Officials have yet to find the source of the oil spill, which has left chunky globules and long slicks near a 67-mile-long pipeline system off the coast of Louisiana.
On Facebook, the Coast Guard said that oil was "skimmed and sampled" roughly four miles southeast of South Pass, Louisiana on Friday, at which point they retrieved about 210 gallons of "oily-water mixture."
Matt Rota, senior policy director for Healthy Gulf, told CBS affiliate WWL-TV that the amount of oil thought to have spilled could still increase.
NOAA is helping oversee the incident, and the agency's emergency operations coordinator Doug Helton told WWL that it's not necessarily the amount of oil, but its impact, that is of most concern.

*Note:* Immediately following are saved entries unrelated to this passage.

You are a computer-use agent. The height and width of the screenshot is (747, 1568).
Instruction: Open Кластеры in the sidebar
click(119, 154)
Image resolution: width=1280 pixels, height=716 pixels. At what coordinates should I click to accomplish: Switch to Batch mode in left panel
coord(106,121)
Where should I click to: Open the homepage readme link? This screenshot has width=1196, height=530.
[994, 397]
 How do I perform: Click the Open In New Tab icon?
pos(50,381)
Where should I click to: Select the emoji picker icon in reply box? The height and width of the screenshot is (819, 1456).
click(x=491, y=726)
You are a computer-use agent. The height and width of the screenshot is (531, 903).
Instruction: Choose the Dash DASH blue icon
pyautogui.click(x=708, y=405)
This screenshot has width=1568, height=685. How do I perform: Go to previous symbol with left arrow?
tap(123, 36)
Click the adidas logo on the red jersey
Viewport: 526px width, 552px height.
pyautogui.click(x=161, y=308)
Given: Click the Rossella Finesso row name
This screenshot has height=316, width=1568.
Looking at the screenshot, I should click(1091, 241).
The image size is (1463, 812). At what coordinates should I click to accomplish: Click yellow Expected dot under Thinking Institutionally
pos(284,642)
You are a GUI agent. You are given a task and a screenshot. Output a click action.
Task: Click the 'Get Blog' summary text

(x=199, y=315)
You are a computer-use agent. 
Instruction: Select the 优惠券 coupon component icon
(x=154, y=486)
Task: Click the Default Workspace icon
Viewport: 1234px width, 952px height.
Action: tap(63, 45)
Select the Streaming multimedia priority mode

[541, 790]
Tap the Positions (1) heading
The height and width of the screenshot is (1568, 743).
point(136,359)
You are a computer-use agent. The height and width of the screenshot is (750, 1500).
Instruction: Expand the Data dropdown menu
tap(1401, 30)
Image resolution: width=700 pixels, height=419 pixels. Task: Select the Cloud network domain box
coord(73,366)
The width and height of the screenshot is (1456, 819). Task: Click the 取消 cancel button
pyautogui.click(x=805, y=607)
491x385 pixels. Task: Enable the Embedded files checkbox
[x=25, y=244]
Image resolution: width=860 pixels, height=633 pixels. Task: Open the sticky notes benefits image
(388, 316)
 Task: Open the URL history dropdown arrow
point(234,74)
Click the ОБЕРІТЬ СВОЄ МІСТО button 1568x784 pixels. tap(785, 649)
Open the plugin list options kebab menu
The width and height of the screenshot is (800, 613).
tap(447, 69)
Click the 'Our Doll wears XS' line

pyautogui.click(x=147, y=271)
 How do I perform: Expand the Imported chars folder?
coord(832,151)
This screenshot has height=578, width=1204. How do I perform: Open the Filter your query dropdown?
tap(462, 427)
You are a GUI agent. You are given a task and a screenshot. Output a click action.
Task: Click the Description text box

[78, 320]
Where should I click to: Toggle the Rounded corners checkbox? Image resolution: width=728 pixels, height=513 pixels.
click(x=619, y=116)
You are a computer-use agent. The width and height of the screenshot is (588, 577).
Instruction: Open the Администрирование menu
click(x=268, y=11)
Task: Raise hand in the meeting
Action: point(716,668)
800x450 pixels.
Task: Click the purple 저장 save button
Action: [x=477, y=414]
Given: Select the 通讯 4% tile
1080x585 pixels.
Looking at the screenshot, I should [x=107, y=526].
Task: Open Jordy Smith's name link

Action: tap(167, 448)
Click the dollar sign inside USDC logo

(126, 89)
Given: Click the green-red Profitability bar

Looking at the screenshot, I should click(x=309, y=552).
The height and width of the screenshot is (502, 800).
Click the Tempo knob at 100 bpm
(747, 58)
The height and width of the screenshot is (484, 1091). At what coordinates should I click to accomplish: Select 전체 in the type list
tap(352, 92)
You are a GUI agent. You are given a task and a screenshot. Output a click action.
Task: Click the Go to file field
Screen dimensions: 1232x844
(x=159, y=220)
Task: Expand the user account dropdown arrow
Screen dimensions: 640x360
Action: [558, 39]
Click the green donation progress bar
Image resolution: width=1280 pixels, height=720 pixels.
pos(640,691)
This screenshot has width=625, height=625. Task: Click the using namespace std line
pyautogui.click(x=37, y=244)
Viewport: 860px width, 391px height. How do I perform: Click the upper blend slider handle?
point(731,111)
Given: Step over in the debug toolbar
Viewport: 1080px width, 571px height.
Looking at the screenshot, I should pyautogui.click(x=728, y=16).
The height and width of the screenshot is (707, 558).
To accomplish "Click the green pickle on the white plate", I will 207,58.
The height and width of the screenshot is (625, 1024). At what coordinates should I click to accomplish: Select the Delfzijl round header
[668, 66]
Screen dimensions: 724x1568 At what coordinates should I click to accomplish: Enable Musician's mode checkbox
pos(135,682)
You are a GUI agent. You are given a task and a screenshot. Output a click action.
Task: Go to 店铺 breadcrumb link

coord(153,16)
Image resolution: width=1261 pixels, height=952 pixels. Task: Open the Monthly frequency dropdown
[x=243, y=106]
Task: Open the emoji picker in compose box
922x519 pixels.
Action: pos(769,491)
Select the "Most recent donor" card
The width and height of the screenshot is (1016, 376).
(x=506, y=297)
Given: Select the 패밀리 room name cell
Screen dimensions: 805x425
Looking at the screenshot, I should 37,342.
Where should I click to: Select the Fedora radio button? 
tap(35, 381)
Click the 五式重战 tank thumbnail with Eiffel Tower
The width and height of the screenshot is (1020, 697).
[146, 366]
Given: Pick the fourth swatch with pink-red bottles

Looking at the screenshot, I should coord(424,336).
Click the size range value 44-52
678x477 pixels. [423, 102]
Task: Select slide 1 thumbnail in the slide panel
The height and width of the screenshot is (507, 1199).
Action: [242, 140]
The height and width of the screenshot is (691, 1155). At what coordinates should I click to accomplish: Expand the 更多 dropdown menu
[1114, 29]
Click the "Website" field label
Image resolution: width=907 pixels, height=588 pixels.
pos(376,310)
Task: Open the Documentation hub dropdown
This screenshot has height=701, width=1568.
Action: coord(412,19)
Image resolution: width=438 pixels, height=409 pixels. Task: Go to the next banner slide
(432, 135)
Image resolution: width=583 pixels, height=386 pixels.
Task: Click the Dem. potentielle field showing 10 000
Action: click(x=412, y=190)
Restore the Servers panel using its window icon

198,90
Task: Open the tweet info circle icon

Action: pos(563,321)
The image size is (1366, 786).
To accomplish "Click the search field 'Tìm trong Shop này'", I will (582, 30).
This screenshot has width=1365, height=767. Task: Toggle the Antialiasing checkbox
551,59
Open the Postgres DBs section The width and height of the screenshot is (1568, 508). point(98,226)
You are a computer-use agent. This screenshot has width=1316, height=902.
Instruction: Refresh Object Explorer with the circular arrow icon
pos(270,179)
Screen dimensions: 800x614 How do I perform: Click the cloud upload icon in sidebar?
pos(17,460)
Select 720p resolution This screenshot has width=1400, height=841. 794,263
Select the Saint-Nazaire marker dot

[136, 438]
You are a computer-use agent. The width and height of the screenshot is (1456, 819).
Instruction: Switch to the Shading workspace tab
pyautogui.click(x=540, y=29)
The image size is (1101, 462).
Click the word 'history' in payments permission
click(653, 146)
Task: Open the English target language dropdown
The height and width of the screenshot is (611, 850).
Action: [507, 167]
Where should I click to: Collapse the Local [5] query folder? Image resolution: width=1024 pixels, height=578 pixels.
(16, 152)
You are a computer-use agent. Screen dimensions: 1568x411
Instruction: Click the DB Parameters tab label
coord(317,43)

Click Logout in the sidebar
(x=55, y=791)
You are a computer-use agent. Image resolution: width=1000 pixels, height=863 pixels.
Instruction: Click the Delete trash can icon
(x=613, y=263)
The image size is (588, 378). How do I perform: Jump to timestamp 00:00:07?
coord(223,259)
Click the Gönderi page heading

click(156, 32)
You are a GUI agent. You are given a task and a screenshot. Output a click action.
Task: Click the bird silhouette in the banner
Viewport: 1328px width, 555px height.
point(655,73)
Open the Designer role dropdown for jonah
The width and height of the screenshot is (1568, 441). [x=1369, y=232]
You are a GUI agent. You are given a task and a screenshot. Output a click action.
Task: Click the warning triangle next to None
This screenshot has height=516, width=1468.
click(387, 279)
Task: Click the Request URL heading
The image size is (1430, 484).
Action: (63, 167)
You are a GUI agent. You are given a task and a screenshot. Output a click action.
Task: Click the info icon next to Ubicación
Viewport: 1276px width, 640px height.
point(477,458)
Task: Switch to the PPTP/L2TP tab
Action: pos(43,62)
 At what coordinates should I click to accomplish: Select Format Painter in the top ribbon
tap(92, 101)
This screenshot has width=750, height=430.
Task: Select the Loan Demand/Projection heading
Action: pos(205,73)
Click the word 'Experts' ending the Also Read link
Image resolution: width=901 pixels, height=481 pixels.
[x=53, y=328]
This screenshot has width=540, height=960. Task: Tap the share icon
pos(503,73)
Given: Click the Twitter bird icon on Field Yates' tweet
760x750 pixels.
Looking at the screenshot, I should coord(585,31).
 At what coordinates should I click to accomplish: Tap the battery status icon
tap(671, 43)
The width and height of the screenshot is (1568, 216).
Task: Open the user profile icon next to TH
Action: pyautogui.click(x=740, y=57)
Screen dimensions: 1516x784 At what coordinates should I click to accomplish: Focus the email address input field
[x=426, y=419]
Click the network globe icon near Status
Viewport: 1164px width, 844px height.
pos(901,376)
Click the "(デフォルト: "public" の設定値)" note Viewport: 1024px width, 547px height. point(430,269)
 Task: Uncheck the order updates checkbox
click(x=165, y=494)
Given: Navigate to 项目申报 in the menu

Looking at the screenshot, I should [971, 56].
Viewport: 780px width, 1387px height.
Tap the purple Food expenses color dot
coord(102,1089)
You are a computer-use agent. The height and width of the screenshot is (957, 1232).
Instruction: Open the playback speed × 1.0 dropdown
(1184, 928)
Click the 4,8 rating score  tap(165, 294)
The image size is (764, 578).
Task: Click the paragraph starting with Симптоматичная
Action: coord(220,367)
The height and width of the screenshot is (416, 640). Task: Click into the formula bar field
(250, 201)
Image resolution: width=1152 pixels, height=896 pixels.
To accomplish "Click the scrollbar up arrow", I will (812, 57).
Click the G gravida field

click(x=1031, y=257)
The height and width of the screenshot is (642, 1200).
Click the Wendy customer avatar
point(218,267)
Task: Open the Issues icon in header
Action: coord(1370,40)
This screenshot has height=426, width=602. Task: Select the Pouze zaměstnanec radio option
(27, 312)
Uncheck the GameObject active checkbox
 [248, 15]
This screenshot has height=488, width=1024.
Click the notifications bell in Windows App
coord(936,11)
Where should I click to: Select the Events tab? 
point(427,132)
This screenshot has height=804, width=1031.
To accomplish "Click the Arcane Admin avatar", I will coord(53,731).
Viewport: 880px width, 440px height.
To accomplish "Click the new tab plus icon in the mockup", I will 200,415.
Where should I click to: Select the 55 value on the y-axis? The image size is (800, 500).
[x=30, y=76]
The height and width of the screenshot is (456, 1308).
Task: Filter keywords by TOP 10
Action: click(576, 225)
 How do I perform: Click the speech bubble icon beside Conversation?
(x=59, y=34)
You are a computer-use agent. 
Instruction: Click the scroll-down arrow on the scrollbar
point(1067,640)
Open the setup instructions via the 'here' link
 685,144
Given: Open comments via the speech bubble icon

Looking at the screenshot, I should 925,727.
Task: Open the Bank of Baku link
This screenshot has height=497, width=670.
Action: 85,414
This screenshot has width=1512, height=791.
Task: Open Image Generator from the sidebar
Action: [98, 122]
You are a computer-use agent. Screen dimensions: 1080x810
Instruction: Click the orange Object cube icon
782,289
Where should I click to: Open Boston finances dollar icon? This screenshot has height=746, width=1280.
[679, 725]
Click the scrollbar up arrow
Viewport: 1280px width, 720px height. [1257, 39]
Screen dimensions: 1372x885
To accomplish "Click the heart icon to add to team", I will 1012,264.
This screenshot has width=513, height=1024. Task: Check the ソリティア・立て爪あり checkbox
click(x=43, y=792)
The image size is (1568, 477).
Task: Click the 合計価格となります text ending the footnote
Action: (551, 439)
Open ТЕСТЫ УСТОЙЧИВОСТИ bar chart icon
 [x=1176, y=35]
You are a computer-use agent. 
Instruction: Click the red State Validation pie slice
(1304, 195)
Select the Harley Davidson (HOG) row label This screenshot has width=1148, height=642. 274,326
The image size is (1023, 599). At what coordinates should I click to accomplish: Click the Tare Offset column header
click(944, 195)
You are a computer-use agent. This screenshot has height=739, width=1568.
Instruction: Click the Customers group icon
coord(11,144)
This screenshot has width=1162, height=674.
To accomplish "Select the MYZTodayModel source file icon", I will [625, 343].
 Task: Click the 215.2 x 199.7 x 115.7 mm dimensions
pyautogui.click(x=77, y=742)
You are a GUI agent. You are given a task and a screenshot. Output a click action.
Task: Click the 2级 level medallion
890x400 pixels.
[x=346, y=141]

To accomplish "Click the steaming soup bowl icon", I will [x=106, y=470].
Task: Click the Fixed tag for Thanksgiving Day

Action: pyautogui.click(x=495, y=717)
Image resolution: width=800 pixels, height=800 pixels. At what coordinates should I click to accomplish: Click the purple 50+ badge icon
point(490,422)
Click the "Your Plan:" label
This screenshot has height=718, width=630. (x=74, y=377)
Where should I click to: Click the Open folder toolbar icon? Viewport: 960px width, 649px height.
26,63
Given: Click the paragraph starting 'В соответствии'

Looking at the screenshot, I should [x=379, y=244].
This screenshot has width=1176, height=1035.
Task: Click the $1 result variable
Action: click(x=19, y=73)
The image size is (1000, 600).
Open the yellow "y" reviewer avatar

Just north of the spill and Plaquemines Parish lies the Chandeleur Islands, where last year, the world's most endangered sea turtle species, the Kemp's Ridley, was found hatching for the first time in three-quarters of a century.
"Continued oil and gas development in the Gulf represents a clear, existential threat to the whale's survival and recovery," a group of 100 scientists said in a letter to the Biden administration last year.
"The government's Natural Resource Damage Assessment on the Deepwater Horizon oil spill estimates that nearly 20% of Gulf of Mexico whales were killed, with additional animals suffering reproductive failure and disease."